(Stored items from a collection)
————————

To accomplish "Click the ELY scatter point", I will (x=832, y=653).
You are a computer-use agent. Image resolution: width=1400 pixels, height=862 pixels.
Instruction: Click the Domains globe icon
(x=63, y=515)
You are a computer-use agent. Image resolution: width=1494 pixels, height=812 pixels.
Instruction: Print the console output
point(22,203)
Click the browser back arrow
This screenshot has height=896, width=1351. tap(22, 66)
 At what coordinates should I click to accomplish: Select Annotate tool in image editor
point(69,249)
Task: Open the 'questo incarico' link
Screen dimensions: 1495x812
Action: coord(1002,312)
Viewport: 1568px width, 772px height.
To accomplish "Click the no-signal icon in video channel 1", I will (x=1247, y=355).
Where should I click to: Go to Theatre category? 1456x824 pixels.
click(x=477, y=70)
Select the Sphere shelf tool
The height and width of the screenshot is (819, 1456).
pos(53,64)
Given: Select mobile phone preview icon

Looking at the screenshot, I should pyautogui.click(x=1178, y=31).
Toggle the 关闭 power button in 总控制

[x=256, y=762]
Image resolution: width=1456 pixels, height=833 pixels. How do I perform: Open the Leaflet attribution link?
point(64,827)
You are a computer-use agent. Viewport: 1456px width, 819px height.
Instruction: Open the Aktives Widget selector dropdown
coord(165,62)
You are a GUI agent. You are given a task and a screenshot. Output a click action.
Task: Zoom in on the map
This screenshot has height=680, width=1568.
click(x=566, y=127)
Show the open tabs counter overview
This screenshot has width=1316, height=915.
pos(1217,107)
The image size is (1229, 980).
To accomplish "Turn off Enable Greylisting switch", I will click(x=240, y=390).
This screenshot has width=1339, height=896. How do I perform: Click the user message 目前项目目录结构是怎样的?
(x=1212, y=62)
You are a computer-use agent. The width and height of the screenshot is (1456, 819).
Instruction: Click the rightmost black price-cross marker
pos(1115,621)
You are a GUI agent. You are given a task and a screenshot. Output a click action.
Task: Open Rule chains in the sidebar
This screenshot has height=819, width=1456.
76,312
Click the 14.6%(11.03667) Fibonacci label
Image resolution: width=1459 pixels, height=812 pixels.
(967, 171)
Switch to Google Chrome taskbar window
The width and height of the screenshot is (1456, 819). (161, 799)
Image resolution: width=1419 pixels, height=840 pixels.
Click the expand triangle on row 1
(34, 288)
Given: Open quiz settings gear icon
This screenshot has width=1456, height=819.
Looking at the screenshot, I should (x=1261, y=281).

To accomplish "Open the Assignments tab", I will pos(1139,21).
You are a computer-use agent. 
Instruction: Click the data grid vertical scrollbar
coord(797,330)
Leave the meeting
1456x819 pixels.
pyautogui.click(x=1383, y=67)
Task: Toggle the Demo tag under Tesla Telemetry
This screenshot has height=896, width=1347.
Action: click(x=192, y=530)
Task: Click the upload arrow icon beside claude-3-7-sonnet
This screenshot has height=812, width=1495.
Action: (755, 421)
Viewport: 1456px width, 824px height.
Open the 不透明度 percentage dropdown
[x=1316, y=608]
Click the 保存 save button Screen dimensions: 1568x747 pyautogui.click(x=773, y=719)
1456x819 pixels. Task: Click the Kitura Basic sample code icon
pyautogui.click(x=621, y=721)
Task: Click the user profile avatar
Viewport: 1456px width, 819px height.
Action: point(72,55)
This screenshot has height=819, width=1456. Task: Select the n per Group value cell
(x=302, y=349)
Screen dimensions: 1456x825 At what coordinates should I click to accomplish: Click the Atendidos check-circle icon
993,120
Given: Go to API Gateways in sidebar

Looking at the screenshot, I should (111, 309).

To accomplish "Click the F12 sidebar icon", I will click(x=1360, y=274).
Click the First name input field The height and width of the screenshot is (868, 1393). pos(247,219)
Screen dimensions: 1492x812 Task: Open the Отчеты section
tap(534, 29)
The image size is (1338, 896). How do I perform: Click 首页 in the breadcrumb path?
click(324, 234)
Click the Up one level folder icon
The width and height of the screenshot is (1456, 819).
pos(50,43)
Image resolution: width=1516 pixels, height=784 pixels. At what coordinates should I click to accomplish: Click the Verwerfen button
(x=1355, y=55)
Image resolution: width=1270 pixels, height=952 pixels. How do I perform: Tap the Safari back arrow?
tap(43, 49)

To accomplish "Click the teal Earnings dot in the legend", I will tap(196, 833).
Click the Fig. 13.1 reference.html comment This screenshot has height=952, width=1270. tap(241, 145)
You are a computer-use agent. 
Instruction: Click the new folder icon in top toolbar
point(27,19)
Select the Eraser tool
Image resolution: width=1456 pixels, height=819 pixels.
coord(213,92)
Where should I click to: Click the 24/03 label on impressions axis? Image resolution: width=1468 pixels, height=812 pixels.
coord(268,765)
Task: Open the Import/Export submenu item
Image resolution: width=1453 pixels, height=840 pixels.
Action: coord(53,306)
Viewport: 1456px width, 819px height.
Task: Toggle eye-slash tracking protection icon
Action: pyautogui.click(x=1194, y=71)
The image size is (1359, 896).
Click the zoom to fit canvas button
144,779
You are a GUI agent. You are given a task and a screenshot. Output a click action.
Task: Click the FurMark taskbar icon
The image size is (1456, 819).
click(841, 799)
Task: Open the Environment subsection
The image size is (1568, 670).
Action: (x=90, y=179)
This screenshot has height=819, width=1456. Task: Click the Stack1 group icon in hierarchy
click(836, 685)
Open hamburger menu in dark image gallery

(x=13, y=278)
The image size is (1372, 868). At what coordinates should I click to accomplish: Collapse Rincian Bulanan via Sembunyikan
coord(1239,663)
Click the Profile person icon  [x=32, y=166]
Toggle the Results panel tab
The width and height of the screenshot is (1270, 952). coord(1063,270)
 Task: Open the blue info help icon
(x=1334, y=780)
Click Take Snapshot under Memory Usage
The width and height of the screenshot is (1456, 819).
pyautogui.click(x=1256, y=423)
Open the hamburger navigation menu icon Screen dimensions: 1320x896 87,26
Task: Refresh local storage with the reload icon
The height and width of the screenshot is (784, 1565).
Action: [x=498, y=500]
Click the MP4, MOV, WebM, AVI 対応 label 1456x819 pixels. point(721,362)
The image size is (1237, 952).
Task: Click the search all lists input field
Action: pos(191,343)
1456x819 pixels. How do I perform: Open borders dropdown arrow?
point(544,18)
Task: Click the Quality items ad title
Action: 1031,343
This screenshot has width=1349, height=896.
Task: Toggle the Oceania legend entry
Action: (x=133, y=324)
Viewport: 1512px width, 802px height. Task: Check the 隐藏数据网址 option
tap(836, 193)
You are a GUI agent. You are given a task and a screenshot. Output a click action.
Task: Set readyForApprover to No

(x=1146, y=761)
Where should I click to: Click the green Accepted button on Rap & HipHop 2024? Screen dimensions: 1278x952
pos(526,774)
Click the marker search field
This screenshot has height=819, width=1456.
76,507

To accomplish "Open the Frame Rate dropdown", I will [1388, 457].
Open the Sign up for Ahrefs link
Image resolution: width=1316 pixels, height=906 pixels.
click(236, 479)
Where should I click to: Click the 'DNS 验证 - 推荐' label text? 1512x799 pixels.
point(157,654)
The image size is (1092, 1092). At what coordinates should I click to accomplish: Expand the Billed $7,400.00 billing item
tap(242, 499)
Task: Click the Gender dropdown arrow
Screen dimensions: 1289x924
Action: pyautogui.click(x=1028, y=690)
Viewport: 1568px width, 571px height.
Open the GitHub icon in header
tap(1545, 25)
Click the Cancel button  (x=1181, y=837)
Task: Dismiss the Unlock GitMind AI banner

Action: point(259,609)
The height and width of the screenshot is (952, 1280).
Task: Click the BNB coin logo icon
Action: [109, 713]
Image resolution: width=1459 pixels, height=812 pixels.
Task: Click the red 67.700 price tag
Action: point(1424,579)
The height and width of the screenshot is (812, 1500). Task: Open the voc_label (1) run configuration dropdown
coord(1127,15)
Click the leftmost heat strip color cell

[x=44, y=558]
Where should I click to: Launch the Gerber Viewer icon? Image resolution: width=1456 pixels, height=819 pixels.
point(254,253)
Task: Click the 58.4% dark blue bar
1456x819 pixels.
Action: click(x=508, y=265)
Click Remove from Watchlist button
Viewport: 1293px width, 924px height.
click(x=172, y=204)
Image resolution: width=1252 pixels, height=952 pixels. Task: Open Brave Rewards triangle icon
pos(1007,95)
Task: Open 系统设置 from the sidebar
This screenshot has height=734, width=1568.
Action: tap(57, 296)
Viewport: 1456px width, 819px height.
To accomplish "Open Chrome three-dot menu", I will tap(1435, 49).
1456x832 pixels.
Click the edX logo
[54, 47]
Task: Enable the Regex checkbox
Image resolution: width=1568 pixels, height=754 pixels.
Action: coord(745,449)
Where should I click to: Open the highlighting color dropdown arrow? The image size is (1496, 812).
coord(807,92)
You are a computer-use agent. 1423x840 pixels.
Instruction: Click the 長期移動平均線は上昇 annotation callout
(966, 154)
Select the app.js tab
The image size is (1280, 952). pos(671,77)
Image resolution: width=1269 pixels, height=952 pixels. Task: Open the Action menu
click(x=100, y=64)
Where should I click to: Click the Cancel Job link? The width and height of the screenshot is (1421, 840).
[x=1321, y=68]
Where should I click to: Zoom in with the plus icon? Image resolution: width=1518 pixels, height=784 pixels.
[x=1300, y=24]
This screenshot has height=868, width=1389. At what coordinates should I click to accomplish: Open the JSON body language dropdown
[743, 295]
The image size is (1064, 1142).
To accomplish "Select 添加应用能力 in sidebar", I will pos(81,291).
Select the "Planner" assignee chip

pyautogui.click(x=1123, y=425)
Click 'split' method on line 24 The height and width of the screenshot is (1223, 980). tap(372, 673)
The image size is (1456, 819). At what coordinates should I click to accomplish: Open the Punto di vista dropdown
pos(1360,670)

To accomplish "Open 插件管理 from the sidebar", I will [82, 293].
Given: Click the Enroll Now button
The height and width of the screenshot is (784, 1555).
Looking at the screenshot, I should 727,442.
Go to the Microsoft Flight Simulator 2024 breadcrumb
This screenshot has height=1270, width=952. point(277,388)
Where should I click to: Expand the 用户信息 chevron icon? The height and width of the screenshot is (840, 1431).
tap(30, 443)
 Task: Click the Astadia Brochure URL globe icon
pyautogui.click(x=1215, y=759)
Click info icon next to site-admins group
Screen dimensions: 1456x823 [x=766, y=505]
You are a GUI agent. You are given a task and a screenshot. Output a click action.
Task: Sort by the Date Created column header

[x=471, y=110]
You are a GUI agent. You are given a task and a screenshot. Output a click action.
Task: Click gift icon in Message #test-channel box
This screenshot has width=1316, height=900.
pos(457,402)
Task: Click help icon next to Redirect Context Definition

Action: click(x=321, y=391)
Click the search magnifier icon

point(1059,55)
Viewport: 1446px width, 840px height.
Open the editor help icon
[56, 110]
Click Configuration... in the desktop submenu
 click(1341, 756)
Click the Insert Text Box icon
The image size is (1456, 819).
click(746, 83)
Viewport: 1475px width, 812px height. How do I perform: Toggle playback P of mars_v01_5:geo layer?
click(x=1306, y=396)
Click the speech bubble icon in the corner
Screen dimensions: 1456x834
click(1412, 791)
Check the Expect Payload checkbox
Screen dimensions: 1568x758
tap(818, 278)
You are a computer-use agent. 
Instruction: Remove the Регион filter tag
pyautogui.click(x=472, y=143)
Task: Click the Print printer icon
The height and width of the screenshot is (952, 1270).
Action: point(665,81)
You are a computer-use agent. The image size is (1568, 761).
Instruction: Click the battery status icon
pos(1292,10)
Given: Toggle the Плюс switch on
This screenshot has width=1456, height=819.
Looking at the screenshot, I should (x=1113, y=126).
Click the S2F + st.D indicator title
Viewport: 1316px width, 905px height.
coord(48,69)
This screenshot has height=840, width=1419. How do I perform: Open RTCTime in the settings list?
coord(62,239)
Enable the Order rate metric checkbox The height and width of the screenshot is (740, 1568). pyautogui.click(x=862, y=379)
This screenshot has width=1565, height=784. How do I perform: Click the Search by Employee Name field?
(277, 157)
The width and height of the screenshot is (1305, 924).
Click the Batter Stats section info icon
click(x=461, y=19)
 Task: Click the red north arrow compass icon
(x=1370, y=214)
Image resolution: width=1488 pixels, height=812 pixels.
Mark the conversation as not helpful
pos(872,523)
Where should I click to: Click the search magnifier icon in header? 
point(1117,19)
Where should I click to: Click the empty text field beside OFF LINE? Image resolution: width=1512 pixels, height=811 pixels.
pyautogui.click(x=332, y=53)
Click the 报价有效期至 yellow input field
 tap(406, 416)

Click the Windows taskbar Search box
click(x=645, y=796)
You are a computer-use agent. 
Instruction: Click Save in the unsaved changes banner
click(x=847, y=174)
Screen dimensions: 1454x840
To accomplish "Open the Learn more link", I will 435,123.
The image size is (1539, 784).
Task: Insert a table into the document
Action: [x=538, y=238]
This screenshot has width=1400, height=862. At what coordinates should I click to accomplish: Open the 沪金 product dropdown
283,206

————————

- _What you need to do_
Return every line from the entries above that contains the word "checkbox".

- _Answer to the problem_
Task: Enable the Regex checkbox
Check the Expect Payload checkbox
Enable the Order rate metric checkbox The height and width of the screenshot is (740, 1568). pyautogui.click(x=862, y=379)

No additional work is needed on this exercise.